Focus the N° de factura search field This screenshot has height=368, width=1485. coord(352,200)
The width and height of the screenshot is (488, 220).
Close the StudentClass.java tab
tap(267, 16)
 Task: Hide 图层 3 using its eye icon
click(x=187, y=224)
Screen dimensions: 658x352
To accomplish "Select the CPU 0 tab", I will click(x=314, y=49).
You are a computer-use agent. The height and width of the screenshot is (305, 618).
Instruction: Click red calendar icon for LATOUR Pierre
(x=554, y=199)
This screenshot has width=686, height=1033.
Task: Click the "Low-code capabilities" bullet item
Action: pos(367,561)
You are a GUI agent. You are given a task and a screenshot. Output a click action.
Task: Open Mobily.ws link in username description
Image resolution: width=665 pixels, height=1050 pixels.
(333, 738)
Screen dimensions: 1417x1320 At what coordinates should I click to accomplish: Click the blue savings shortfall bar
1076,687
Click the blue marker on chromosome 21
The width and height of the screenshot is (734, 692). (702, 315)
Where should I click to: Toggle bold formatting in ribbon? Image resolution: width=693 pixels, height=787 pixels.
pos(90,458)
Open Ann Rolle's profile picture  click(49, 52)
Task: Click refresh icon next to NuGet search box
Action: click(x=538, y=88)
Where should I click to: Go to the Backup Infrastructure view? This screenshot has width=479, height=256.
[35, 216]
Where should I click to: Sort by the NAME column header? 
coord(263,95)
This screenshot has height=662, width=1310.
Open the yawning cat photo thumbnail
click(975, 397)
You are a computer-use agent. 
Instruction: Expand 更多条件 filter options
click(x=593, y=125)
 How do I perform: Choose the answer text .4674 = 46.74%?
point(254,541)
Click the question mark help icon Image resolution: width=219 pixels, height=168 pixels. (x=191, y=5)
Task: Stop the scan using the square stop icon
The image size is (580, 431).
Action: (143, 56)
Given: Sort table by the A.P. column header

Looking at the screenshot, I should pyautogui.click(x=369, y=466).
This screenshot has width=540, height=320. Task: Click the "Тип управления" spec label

□ □ □

■ What to produce:
Search the data above and return each line in which "agent" occurs.

■ Solved exercise:
You are a computer-use agent. The height and width of the screenshot is (305, 618).
You are a GUI agent. You are given a task and a screenshot. Output a click action.
You are a computer-use agent. 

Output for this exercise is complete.